Scottish Universities in the Eighteenth Century

Background
The five ancient Scottish university colleges recovered from the disruption of the Reformation, civil wars and Restoration with a lecture-based curriculum that was able to embrace economics and science, offering a high-quality liberal education to the sons of the nobility and gentry. They established chairs of mathematics, astronomy was facilitated by the building of observatories, and Robert Sibbald was appointed as the first Professor of Medicine at Edinburgh and he co-founded the Royal College of Physicians of Edinburgh in 1681. helping the universities to become major centres of medical education and would put Scotland at the forefront of Enlightenment thinking.

Reform
In the eighteenth century Scotland's universities went from being small and parochial institutions, largely for the training of clergy and lawyers, to major intellectual centres at the forefront of Scottish identity and life, seen as fundamental to democratic principles and the opportunity for social advancement for the talented. Chairs of medicine were founded at Marsichial College (1700), Glasgow (1713), St. Andrews (1722) and a chair of chemistry and medicine at Edinburgh (1713). It was Edinburgh's medical school, founded in 1732 that came to dominate. By the 1740s it had displaced Leiden as the major centre of medicine in Europe and was a leading centre in the Atlantic world. The universities still had their difficulties. The economic down turn in the mid-century forced the closure of St Leonard's College in St Andrews, whose properties and staff were merged into St Salvator's College to form the United College of St Salvator and St Leonard.

Access
Access to Scottish universities was probably more open than in contemporary England, Germany or France. Attendance was less expensive and the student body more representative of society as a whole. Humbler students were aided by a system of bursaries established to aid in the training of the clergy. In this period residence became divorced from the colleges and students were able to live much more cheaply and largely unsupervised, at home, with friends or in lodgings the university towns. The system was flexible and the curriculum became a modern philosophical and scientific one, in keeping with contemporary needs for improvement and progress. Scotland reaped the intellectual benefits of this system in its contribution to the European Enlightenment.

Achievements
Many of the key figures of the Scottish Enlightenment were university professors, who developed their ideas in university lectures. The first major philosopher of the Scottish Enlightenment was Francis Hutcheson (1694-1746), who held the Chair of Philosophy at the University of Glasgow from 1729 to 1746. A moral philosopher who produced alternatives to the ideas of Thomas Hobbes, one of his major contributions to world thought was the utilitarian and consequentialist principle that virtue is that which provides, in his words, "the greatest happiness for the greatest numbers". Much of what is incorporated in the scientific method (the nature of knowledge, evidence, experience, and causation) and some modern attitudes towards the relationship between science and religion were developed by his protégés David Hume (1711-76) and Adam Smith (1723-90). Hugh Blair (1718-1800) was a minister of the Church of Scotland and held the Chair of Rhetoric and Belles Lettres at the University of Edinburgh. He produced an edition of the works of Shakespeare and is best known for Sermons (1777-1801), a five-volume endorsement of practical Christian morality, and Lectures on Rhetoric and Belles Lettres (1783), an essay on literary composition, which was to have a major impact on the work of Adam Smith. He was also one of the figures who first drew attention to the Ossian cycle of James Macpherson to public attention.

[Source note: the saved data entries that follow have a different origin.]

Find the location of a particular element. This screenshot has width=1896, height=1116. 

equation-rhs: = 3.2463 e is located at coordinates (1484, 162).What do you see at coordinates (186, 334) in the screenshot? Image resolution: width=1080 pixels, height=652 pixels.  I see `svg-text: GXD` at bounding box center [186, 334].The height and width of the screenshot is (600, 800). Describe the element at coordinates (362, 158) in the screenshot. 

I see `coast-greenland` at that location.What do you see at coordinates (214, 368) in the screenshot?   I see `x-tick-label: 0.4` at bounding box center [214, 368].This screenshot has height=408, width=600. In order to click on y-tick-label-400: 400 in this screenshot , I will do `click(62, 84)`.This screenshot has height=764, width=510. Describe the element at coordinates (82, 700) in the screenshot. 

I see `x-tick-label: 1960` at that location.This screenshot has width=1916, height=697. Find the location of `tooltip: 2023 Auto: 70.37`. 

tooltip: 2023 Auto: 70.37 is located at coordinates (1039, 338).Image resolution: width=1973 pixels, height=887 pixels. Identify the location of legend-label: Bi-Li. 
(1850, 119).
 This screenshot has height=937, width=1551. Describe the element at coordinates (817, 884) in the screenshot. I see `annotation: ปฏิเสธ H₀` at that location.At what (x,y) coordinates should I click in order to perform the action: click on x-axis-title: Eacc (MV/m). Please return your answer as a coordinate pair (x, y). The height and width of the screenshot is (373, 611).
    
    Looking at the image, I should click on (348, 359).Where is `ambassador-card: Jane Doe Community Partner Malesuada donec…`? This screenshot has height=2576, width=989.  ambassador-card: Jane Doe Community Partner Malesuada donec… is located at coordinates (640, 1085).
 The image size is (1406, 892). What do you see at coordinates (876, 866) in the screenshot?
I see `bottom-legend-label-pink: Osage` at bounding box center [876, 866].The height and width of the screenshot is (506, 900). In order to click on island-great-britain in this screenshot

Hume became a major figure in the sceptical philosophical and empiricist traditions of philosophy. His scepticism prevented him from obtaining chairs at Glasgow and Edinburgh. He and other Scottish Enlightenment thinkers developed what he called a 'science of man', which was expressed historically in works by authors including James Burnett, Adam Ferguson, John Millar and William Robertson, all of whom merged a scientific study of how humans behave in ancient and primitive cultures with a strong awareness of the determining forces of modernity. Indeed, modern sociology largely originated from this movement. Adam Smith's The Wealth of Nations (1776) is considered to be the first work of modern economics. It had an immediate impact on British economic policy and still frames twenty-first century discussions on globalisation and tariffs. The focus of the Scottish Enlightenment ranged from intellectual and economic matters to the specifically scientific as in the work of William Cullen, physician and chemist, James Anderson, an agronomist, Joseph Black, physicist and chemist, and James Hutton, the first modern geologist.